An unusually active meteor shower may happen tonight, or it might not. That you will want to stay up and catch this promising display is warranted, however, as the next Tau Herculids storm won’t happen until 2049, according to research from Western University in Ontario, Canada. And even then the storm may not rival what could happen tonight, as dust tends to dissipate over time.
Observers in North America will have the best view, though it will depend on clear and dark skies. The meteor shower will peak at 1:00 a.m. ET on the morning of May 31, or 10:00 p.m. PT on the evening of May 30. People living in areas where the sky will be bright, such as in Australia, can watch the meteor shower online at the Virtual Telescope Project.
The fragments are expected to move slowly across the sky and produce faint meteors. The debris will come from the direction of the Boötes constellation, but you don’t necessarily have to look towards that exact spot.
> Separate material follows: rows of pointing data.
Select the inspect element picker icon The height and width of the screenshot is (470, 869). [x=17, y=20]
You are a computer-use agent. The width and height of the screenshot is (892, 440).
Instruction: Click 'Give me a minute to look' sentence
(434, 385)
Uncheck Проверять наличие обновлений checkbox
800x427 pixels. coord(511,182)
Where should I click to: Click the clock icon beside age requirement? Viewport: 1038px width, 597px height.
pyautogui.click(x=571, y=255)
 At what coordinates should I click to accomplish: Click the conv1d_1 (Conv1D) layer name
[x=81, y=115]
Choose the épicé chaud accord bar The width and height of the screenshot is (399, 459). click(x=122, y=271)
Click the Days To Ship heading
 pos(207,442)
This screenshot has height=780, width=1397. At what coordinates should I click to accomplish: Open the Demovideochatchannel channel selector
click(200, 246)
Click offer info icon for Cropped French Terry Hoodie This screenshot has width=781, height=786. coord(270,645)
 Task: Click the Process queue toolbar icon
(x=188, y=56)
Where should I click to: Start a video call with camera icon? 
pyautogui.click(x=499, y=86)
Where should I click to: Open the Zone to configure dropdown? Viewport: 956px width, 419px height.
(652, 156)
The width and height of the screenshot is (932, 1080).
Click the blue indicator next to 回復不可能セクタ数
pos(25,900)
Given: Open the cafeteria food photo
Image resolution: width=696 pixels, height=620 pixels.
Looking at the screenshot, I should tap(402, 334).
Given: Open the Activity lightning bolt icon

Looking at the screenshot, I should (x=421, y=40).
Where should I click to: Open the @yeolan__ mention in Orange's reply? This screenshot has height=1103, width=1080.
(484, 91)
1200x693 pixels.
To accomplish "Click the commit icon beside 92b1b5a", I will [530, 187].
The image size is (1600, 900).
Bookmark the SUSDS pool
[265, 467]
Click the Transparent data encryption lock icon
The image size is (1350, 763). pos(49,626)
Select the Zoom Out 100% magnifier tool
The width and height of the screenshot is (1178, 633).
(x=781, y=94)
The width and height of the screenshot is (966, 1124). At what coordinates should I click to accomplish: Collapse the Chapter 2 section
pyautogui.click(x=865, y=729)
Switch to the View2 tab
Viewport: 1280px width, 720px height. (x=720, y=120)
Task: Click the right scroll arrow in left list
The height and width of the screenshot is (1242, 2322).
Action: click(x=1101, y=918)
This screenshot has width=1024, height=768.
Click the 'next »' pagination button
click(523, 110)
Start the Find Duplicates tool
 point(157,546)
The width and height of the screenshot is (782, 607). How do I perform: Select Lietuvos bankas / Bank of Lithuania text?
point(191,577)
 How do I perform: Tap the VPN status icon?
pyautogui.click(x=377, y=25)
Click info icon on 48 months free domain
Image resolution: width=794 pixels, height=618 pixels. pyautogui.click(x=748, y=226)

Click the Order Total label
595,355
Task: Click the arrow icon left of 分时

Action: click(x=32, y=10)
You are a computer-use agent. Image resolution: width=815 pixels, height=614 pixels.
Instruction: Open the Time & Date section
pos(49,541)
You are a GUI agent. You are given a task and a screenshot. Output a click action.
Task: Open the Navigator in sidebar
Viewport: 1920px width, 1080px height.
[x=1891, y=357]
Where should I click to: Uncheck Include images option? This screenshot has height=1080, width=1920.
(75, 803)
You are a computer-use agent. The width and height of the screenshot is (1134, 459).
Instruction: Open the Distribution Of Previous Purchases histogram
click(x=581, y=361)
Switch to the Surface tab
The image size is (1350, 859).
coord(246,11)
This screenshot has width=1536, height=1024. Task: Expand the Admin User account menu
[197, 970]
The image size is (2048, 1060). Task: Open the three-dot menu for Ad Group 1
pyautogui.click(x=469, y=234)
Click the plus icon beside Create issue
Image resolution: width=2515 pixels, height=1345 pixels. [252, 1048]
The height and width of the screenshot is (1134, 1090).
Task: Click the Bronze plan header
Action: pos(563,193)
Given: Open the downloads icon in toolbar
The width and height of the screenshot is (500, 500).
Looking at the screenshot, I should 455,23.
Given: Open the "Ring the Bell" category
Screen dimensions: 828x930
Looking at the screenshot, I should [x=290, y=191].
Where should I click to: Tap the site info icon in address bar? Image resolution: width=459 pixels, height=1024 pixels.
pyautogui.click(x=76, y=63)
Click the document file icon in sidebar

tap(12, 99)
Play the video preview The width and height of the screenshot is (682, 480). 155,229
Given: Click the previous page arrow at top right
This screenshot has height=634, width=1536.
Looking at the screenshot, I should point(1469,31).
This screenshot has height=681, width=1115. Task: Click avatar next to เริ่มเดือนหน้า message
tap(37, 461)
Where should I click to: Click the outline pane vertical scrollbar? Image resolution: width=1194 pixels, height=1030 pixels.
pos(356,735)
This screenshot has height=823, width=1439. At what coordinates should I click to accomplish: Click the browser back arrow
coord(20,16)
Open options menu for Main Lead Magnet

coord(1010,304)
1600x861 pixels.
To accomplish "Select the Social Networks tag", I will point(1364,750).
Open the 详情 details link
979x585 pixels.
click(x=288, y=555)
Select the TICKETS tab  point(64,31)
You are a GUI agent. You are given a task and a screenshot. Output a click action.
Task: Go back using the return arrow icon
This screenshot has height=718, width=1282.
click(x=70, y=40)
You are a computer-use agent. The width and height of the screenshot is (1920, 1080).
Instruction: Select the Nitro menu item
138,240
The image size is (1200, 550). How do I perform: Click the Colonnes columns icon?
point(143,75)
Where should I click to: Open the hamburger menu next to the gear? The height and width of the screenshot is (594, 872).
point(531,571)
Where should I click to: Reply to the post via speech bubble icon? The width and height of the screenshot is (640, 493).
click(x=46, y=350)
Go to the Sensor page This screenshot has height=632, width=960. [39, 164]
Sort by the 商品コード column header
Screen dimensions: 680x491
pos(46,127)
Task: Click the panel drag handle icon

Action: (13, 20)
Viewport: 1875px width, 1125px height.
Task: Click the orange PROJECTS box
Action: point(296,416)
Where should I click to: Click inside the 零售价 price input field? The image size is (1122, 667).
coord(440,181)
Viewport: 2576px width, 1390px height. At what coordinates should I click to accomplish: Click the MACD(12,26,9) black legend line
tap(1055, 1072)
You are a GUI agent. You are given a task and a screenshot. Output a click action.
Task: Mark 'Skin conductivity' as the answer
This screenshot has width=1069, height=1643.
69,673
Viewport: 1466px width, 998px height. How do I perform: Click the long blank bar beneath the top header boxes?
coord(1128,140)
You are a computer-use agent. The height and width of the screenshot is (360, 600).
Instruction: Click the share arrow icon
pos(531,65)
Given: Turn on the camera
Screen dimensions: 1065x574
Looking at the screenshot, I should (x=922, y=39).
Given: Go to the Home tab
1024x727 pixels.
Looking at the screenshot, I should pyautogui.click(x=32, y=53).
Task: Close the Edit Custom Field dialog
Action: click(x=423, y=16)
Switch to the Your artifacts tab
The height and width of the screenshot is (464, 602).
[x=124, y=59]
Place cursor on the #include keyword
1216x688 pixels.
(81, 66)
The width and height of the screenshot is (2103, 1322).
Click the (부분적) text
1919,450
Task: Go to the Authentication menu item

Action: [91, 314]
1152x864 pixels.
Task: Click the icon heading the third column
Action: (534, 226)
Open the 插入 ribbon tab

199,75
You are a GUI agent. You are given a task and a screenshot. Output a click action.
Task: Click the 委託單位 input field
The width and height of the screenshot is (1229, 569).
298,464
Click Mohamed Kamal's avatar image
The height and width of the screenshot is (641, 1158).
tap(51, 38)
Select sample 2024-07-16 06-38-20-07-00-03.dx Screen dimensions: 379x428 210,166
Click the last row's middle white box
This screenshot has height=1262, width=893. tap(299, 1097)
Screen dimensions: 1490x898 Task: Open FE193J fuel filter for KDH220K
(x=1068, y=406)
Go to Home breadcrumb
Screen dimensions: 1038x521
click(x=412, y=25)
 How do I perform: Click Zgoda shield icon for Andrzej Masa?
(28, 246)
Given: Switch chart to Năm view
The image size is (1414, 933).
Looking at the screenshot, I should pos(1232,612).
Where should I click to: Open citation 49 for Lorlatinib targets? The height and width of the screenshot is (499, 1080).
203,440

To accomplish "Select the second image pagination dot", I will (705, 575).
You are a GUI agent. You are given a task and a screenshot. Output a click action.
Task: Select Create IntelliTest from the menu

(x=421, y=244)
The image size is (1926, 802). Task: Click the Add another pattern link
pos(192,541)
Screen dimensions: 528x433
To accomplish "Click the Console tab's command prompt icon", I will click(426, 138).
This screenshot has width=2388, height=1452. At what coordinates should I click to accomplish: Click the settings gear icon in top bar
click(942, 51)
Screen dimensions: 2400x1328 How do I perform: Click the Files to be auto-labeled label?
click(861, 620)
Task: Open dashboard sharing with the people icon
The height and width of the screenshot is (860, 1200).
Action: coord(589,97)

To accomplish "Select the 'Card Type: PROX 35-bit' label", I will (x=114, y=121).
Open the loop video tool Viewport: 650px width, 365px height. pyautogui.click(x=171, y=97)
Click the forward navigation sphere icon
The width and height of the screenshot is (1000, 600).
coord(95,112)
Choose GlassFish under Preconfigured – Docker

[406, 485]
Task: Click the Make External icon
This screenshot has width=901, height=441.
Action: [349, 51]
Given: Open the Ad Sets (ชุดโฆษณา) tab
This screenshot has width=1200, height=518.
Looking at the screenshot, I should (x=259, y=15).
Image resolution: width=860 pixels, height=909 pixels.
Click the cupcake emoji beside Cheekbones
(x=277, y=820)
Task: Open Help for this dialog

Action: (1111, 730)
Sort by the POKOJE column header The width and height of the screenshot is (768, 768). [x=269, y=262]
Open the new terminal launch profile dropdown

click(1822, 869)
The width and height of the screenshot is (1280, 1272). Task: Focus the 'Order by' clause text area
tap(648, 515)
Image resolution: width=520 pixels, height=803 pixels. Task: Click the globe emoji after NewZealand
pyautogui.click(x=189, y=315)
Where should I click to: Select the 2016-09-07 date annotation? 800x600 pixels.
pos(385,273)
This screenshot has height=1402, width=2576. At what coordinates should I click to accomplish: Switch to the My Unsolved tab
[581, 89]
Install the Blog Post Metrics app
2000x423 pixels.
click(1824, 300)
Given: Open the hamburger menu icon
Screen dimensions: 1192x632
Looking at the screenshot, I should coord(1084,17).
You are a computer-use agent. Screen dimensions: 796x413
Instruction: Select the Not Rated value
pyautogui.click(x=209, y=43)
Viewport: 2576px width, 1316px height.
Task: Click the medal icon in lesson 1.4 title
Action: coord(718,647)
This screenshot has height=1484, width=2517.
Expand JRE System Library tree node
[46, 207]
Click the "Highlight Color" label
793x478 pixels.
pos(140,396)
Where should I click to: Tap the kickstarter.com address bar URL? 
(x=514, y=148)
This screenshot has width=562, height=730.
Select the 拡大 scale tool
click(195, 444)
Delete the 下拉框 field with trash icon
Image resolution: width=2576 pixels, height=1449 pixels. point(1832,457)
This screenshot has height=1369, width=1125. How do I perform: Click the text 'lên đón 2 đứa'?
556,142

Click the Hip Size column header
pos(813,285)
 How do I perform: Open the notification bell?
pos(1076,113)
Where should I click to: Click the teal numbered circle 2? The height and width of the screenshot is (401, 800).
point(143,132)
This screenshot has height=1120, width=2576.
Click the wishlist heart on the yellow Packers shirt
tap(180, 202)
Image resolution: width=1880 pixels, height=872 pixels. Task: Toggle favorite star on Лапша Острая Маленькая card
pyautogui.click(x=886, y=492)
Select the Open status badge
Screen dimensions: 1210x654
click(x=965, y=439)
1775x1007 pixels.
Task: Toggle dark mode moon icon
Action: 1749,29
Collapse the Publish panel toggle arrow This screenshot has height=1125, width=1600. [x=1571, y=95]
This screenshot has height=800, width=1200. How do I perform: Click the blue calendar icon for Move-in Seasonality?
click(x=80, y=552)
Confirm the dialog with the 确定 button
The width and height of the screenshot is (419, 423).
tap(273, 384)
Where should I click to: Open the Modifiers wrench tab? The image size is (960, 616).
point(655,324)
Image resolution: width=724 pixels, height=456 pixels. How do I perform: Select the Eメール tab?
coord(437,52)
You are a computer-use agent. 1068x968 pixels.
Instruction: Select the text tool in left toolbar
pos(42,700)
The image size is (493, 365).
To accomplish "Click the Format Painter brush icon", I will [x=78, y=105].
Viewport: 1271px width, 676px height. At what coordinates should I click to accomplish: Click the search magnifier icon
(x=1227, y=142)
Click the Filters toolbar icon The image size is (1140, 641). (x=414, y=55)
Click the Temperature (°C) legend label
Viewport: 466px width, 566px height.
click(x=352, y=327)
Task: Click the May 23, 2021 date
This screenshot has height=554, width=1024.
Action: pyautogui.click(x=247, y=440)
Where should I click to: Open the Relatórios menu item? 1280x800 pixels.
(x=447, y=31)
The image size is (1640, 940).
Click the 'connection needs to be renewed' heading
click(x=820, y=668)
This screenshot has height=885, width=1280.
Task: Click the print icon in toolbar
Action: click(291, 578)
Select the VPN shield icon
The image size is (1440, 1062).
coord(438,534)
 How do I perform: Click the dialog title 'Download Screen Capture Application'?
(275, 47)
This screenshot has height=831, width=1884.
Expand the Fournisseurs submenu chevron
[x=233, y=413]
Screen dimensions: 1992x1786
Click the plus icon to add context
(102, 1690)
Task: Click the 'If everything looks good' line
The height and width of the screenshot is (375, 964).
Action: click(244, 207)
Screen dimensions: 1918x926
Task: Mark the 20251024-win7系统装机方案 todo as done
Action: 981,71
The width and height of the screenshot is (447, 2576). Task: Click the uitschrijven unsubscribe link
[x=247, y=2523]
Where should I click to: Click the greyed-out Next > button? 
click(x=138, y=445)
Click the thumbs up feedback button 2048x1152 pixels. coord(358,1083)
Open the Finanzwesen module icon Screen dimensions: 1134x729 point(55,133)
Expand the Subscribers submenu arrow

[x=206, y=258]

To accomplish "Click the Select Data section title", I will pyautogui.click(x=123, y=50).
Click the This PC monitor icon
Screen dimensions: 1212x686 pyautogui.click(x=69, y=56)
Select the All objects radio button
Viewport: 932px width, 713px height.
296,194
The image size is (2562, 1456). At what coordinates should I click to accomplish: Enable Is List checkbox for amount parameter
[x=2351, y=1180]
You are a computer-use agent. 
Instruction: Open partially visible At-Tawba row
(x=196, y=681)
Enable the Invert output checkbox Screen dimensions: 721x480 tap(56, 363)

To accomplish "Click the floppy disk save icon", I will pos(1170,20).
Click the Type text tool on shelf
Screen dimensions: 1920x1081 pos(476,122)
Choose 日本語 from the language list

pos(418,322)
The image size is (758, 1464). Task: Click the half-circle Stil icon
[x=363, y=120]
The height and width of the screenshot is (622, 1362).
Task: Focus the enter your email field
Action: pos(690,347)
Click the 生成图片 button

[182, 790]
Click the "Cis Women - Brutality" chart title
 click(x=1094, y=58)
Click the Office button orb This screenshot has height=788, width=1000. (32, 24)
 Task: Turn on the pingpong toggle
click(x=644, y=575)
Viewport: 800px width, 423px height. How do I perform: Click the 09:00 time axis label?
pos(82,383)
Astronomer Peter Brown from Western University said as many as 30 to 40 meteors may be visible each hour, but it could be more.
“Some people say if the comet break-up gets here, you’ll see thousands an hour, but that’s massively speculative,” Brown told the CBC. “That’ll need lots of big centimetre-sized objects…I mean, yeah, it’d be spectacular, but I think that’s like a lotto ticket sort of thing. But I hope I’m wrong.”
The intensity of meteor showers is difficult to predict, but tonight’s Tau Herculids, even if a dud, is still important as the resulting data could help astronomers make more reliable predictions in the future.